===== Dataset excerpts =====

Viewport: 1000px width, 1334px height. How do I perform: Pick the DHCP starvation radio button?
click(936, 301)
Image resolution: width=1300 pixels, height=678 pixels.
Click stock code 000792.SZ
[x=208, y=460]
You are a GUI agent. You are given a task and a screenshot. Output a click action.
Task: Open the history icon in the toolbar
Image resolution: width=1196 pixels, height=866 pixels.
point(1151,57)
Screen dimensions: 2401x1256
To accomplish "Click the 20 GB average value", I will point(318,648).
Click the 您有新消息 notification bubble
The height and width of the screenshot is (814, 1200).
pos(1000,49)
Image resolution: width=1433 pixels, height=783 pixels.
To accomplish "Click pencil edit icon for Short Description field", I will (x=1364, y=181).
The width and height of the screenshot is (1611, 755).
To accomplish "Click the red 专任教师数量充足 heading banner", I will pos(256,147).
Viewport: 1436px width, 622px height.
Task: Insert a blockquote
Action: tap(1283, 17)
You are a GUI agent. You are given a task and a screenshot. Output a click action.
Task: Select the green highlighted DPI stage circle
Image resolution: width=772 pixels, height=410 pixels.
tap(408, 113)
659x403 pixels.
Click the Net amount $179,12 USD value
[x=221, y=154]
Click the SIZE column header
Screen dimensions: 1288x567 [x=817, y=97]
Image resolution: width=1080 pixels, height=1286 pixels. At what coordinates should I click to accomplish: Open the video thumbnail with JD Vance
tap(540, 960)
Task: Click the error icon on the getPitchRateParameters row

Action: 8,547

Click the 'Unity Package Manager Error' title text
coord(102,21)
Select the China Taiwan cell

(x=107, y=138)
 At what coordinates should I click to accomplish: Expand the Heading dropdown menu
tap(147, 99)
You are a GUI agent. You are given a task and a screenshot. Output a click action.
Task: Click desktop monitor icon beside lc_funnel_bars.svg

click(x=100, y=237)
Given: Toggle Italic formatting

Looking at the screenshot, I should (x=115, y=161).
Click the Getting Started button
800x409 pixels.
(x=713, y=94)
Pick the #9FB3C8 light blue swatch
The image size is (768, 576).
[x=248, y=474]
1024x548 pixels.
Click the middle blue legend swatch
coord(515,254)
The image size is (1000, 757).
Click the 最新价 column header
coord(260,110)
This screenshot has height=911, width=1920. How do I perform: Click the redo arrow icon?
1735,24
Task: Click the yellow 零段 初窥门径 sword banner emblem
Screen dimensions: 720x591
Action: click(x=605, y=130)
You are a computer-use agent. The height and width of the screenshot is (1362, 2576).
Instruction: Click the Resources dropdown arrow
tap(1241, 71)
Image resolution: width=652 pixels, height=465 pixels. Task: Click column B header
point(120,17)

=====

§ **Prompt**: Transcribe, in full, each record that appears above.

§ **Your response**:
Viewport: 1000px width, 1334px height. How do I perform: Pick the DHCP starvation radio button?
click(936, 301)
Image resolution: width=1300 pixels, height=678 pixels.
Click stock code 000792.SZ
[x=208, y=460]
You are a GUI agent. You are given a task and a screenshot. Output a click action.
Task: Open the history icon in the toolbar
Image resolution: width=1196 pixels, height=866 pixels.
point(1151,57)
Screen dimensions: 2401x1256
To accomplish "Click the 20 GB average value", I will point(318,648).
Click the 您有新消息 notification bubble
The height and width of the screenshot is (814, 1200).
pos(1000,49)
Image resolution: width=1433 pixels, height=783 pixels.
To accomplish "Click pencil edit icon for Short Description field", I will (x=1364, y=181).
The width and height of the screenshot is (1611, 755).
To accomplish "Click the red 专任教师数量充足 heading banner", I will pos(256,147).
Viewport: 1436px width, 622px height.
Task: Insert a blockquote
Action: tap(1283, 17)
You are a GUI agent. You are given a task and a screenshot. Output a click action.
Task: Select the green highlighted DPI stage circle
Image resolution: width=772 pixels, height=410 pixels.
tap(408, 113)
659x403 pixels.
Click the Net amount $179,12 USD value
[x=221, y=154]
Click the SIZE column header
Screen dimensions: 1288x567 [x=817, y=97]
Image resolution: width=1080 pixels, height=1286 pixels. At what coordinates should I click to accomplish: Open the video thumbnail with JD Vance
tap(540, 960)
Task: Click the error icon on the getPitchRateParameters row

Action: 8,547

Click the 'Unity Package Manager Error' title text
coord(102,21)
Select the China Taiwan cell

(x=107, y=138)
 At what coordinates should I click to accomplish: Expand the Heading dropdown menu
tap(147, 99)
You are a GUI agent. You are given a task and a screenshot. Output a click action.
Task: Click desktop monitor icon beside lc_funnel_bars.svg

click(x=100, y=237)
Given: Toggle Italic formatting

Looking at the screenshot, I should (x=115, y=161).
Click the Getting Started button
800x409 pixels.
(x=713, y=94)
Pick the #9FB3C8 light blue swatch
The image size is (768, 576).
[x=248, y=474]
1024x548 pixels.
Click the middle blue legend swatch
coord(515,254)
The image size is (1000, 757).
Click the 最新价 column header
coord(260,110)
This screenshot has height=911, width=1920. How do I perform: Click the redo arrow icon?
1735,24
Task: Click the yellow 零段 初窥门径 sword banner emblem
Screen dimensions: 720x591
Action: click(x=605, y=130)
You are a computer-use agent. The height and width of the screenshot is (1362, 2576).
Instruction: Click the Resources dropdown arrow
tap(1241, 71)
Image resolution: width=652 pixels, height=465 pixels. Task: Click column B header
point(120,17)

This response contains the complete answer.